■ Texto proporcionado ■
▬▬▬▬▬▬▬▬▬▬
A Went lo filmaron —¡sorpresa!— charlando cordialmente con su amiga Linda Bellos. Ninguno de los dos entró en combustión. Él mostró con orgullo una pila de libros de autoras críticas con el género que, al parecer, había leído (aunque dada su insistencia en que no es un hombre, es justo suponer que el mensaje le entró por un ojo y le salió por el otro). Este hombre de mediana edad provocó una reacción entusiasta tras la emisión por estar convencido de que «los moderados de ambos bandos son la única esperanza para la coexistencia social».

Las comentaristas feministas, algunas de las cuales respeto mucho, parecían competir para elogiar el enfoque sereno de Went y su sensato reconocimiento de que el debate era «complejo». Lo declararon adalid de la libertad de expresión y lo colmaron de elogios por su disposición a hablar con adversarios ideológicos.
▬▬▬▬▬▬▬▬▬▬
Registros almacenados:

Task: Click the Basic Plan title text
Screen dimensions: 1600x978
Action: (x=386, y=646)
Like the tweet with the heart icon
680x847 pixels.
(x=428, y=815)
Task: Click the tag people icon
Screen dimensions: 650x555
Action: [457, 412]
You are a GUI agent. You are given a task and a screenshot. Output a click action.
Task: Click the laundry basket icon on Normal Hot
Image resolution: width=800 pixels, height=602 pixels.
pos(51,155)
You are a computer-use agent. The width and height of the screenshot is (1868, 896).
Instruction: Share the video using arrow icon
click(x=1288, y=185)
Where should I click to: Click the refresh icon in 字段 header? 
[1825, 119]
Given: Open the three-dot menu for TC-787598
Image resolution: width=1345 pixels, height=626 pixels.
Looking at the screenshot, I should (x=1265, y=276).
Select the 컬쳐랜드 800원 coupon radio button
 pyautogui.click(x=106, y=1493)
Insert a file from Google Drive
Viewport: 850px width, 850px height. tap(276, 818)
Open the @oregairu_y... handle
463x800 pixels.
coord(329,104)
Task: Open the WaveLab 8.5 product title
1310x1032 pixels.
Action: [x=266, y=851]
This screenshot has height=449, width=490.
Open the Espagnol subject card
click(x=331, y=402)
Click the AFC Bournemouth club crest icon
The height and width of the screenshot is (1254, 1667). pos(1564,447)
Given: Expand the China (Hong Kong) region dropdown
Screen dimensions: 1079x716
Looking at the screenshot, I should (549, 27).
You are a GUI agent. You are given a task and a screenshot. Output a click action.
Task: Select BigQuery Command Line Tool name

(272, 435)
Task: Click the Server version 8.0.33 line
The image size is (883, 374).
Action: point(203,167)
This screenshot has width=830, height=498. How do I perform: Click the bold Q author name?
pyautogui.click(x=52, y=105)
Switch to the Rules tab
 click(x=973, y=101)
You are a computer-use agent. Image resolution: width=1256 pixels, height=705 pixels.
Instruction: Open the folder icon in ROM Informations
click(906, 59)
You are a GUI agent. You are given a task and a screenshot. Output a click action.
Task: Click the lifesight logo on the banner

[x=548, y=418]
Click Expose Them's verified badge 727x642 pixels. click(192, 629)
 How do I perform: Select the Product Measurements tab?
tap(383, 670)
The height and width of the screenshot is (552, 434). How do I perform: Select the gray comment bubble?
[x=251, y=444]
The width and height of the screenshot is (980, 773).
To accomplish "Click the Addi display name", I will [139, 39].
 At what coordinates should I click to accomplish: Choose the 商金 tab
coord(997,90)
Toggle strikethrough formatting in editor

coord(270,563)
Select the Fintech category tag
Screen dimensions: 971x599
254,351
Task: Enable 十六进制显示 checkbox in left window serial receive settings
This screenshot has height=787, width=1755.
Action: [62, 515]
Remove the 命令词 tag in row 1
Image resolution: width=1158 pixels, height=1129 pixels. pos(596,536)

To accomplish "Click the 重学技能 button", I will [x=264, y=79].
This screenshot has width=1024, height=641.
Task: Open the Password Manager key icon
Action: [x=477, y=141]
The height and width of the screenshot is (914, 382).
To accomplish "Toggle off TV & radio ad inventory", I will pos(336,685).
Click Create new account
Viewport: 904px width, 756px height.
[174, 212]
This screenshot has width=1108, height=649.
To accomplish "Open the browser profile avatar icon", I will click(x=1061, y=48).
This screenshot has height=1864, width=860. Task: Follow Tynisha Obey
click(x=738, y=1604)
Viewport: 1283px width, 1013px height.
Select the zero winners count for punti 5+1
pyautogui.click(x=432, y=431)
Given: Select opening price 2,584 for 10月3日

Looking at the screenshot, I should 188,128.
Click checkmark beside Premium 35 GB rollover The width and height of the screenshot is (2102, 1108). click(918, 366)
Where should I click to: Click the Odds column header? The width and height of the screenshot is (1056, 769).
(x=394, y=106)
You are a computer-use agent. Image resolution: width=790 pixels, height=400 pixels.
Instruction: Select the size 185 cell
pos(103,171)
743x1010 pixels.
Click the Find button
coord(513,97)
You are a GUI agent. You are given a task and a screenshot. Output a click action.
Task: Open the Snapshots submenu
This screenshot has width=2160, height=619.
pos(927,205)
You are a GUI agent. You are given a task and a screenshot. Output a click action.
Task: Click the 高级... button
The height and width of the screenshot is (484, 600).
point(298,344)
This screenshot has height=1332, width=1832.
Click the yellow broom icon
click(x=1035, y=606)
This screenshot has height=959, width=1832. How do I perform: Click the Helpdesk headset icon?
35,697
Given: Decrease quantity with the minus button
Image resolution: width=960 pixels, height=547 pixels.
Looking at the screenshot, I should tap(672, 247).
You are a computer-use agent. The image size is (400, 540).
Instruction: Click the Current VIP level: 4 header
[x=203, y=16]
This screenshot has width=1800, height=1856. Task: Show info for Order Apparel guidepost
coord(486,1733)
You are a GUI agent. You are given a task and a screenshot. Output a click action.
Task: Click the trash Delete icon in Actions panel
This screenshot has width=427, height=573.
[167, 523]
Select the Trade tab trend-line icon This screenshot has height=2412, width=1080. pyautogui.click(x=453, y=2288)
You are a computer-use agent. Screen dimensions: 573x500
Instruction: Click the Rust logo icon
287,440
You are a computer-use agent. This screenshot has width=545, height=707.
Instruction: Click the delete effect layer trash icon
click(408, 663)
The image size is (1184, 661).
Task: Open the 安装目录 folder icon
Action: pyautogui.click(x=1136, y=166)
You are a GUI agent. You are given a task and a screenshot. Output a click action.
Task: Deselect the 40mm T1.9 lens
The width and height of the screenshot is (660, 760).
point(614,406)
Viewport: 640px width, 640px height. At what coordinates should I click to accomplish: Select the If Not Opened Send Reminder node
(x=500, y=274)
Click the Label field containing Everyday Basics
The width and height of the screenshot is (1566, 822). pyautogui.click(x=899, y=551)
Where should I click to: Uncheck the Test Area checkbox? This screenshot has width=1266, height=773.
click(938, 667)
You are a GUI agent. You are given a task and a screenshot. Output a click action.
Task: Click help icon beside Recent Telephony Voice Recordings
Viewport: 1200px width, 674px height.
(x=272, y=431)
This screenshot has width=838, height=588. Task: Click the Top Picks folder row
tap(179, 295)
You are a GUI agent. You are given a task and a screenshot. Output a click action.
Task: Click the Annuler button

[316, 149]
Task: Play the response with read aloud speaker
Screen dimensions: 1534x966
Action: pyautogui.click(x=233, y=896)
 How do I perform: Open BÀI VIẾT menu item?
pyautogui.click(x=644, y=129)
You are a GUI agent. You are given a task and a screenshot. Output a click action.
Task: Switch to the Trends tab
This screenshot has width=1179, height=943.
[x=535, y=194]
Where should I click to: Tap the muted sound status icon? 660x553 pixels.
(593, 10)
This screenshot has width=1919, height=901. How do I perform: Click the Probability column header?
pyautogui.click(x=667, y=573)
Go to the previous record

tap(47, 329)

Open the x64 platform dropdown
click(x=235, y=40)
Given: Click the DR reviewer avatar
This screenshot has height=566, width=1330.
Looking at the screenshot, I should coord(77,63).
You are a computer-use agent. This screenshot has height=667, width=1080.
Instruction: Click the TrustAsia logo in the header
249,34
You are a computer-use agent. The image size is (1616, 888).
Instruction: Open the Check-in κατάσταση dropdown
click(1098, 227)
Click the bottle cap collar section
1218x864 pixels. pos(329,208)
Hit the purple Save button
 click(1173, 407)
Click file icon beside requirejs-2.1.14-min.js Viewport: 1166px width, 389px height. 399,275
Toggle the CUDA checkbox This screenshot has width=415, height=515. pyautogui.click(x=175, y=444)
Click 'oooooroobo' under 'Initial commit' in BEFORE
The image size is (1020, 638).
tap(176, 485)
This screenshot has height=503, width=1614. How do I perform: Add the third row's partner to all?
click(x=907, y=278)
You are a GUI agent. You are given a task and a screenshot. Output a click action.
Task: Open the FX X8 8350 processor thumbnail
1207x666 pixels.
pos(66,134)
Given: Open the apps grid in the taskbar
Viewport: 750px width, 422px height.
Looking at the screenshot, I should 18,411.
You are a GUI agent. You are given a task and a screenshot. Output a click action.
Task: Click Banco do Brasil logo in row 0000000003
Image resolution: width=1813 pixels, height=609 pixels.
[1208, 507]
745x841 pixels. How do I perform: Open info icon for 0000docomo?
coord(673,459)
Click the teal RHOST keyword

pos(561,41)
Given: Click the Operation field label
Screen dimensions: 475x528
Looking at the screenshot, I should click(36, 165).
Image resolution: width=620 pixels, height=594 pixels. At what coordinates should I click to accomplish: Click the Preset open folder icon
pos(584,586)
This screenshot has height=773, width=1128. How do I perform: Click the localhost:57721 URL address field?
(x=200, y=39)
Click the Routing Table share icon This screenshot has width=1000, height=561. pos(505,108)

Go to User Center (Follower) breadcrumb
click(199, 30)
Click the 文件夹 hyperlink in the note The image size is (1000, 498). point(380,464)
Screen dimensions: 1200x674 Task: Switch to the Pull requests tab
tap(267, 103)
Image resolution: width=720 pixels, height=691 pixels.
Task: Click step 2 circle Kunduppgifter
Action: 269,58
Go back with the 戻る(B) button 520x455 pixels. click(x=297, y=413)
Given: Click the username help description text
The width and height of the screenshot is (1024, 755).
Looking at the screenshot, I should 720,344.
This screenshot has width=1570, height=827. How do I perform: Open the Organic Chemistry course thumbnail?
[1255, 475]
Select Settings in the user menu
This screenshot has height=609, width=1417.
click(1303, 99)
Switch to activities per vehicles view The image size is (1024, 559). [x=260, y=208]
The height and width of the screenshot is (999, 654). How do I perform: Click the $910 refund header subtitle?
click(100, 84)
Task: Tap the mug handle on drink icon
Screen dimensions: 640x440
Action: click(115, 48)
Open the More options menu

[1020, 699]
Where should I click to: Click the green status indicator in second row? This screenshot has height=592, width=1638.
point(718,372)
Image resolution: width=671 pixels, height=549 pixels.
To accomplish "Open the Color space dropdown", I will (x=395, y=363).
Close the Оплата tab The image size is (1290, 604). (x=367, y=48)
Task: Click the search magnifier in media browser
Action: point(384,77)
▬▬▬▬▬▬▬▬▬▬
■ Tarea pendiente 1 ■
Según el texto sobre Went, ¿con quién lo filmaron charlando cordialmente?
■ Tarea pendiente 2 ■
Reescriba el fragmento del texto sobre Went que comienza con "A Went lo filmaron" y concluye después de "con adversarios ideológicos.", sustituyendo "sereno" por "tranquilo".
Utilice exclusivamente el texto sobre Went.

■ Solución propuesta 1 ■
Con su amiga Linda Bellos.

■ Solución propuesta 2 ■
A Went lo filmaron —¡sorpresa!— charlando cordialmente con su amiga Linda Bellos. Ninguno de los dos entró en combustión. Él mostró con orgullo una pila de libros de autoras críticas con el género que, al parecer, había leído (aunque dada su insistencia en que no es un hombre, es justo suponer que el mensaje le entró por un ojo y le salió por el otro). Este hombre de mediana edad provocó una reacción entusiasta tras la emisión por estar convencido de que «los moderados de ambos bandos son la única esperanza para la coexistencia social».

Las comentaristas feministas, algunas de las cuales respeto mucho, parecían competir para elogiar el enfoque tranquilo de Went y su sensato reconocimiento de que el debate era «complejo». Lo declararon adalid de la libertad de expresión y lo colmaron de elogios por su disposición a hablar con adversarios ideológicos.